A David Montgomery Reader

A David Montgomery Reader
Author :
Publisher : University of Illinois Press
Total Pages : 335
Release :
ISBN-10 : 9780252056796
ISBN-13 : 0252056795
Rating : 4/5 (96 Downloads)

A foundational figure in modern labor history, David Montgomery both redefined and reoriented the field. This collection of Montgomery’s most important published and unpublished articles and essays draws from the historian’s entire five-decade career. Taken together, the writings trace the development of Montgomery’s distinct voice and approach while providing a crucial window into an era that changed the ways scholars and the public understood working people’s place in American history. Three overarching themes and methods emerge from these essays: that class provided a rich reservoir of ideas and strategies for workers to build movements aimed at claiming their democratic rights; that capital endured with the power to manage the contours of economic life and the capacities of the state but that workers repeatedly and creatively mounted challenges to the terms of life and work dictated by capital; and that Montgomery’s method grounded his gritty empiricism and the conceptual richness of his analysis in the intimate social relations of production and of community, neighborhood, and family life.

All About Tithe

All About Tithe
Author :
Publisher : Digital Inspiration
Total Pages : 358
Release :
ISBN-10 :
ISBN-13 :
Rating : 4/5 ( Downloads)

This is a complete compilation of Scripture and Spirit of Prophecy references, direct and indirect, to this subject. With nearly 900 quotations, the reader will gain a comprehensive understanding of God's will regarding this important topic. Included are some difficult to find ancillary materials. The major sections are: Tithe In the Scriptures; Tithe Definitions; Approved Uses of the Tithe; Condemned Uses of Tithe; Examples of Tithing; Administrative Counsels; General Exhortation Regarding the Tithe; Indirect Counsels; Non-Spirit of Prophecy Counsels; Silent Messengers; End-Time Circumstances.

Plantation Workers

Plantation Workers
Author :
Publisher : University of Hawaii Press
Total Pages : 360
Release :
ISBN-10 : 0824814967
ISBN-13 : 9780824814960
Rating : 4/5 (67 Downloads)

Ten essays fill in some gaps in the study of plantations by exploring the experience of the workers themselves, focusing on their reaction and adaptation to their situation, which ranged from acquiescence to rebellion.
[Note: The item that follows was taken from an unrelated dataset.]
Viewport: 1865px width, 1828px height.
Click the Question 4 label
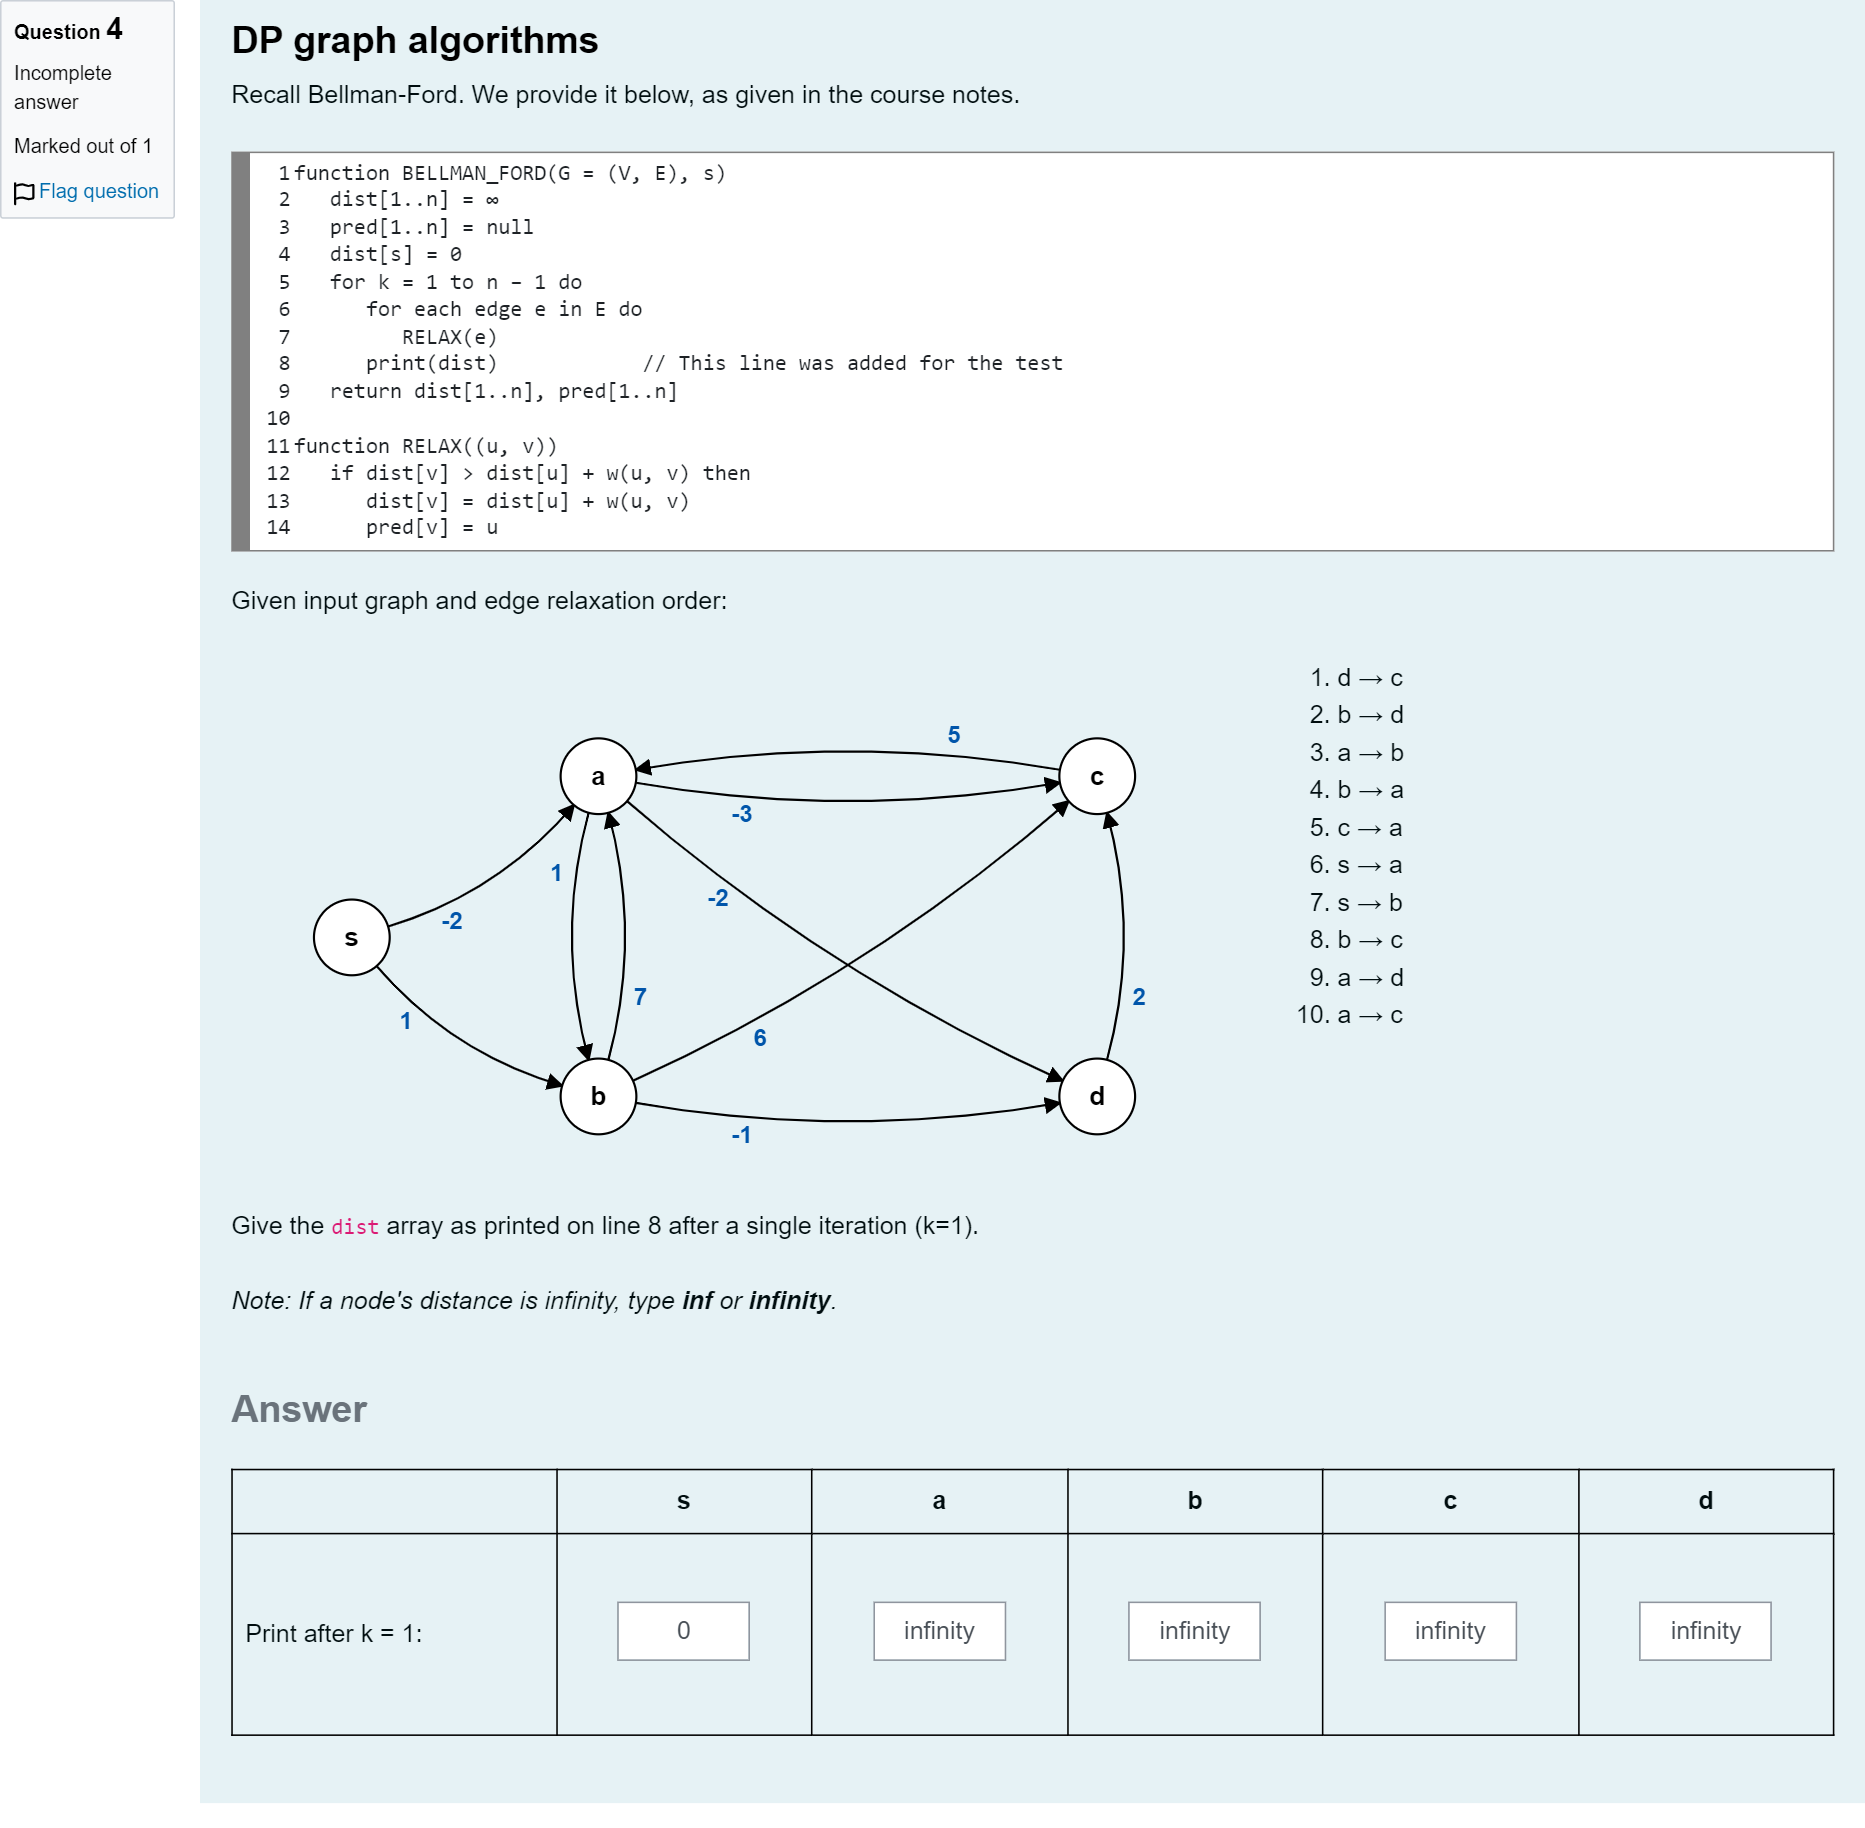[x=68, y=30]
The Fall of the House of Labor

The Fall of the House of Labor
Author :
Publisher : Cambridge University Press
Total Pages : 444
Release :
ISBN-10 : 9781139935616
ISBN-13 : 1139935615
Rating : 4/5 (16 Downloads)

This book studies the changing ways in which American industrial workers mobilised concerted action in their own interests between the abolition of slavery and the end of open immigration from Europe and Asia. Sustained class conflict between 1916 and 1922 reshaped governmental and business policies, but left labour largely unorganised and in retreat. The House of Labor, so arduously erected by working-class activists during the preceeding generation, did not collapse, but ossified, so that when labour activism was reinvigorated after 1933, the movement split in two. These developments are analysed here in ways which stress the links between migration, neighbourhood life, racial subjugation, business reform, the state, and the daily experience of work itself.